ASSIGNED TASK: From the data below, set down exactly the lines between the one holding "You are a computer-use agent. Screen" and the one holding "You are a GUI", inclusive, and no others.

RECORDS SUPPLIED:
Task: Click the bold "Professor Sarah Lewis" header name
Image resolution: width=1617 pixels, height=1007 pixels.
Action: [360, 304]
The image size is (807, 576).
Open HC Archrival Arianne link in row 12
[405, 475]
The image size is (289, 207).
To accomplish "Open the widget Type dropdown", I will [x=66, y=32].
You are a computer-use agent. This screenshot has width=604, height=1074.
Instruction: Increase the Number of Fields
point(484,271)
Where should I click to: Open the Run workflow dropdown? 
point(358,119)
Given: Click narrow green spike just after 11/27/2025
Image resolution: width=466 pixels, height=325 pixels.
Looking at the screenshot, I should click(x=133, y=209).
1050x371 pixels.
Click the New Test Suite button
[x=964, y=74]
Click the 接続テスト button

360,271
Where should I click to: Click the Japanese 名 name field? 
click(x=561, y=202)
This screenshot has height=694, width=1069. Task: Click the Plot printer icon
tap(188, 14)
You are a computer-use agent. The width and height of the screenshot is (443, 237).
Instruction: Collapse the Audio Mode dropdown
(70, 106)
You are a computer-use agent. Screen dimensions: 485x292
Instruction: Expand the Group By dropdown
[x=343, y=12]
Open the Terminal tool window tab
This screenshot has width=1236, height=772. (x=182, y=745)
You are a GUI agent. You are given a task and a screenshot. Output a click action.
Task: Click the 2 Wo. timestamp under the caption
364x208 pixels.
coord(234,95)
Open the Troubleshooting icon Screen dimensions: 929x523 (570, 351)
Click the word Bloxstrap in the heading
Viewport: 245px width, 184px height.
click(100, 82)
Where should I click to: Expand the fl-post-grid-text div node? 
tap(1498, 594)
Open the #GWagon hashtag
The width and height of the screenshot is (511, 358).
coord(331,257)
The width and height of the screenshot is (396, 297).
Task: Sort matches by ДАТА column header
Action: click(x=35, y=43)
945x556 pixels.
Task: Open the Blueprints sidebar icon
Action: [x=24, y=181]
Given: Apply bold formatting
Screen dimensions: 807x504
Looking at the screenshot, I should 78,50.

SOLVED PROBLEM:
You are a computer-use agent. Screen dimensions: 485x292
Instruction: Expand the Group By dropdown
[x=343, y=12]
Open the Terminal tool window tab
This screenshot has width=1236, height=772. (x=182, y=745)
You are a GUI agent. You are given a task and a screenshot. Output a click action.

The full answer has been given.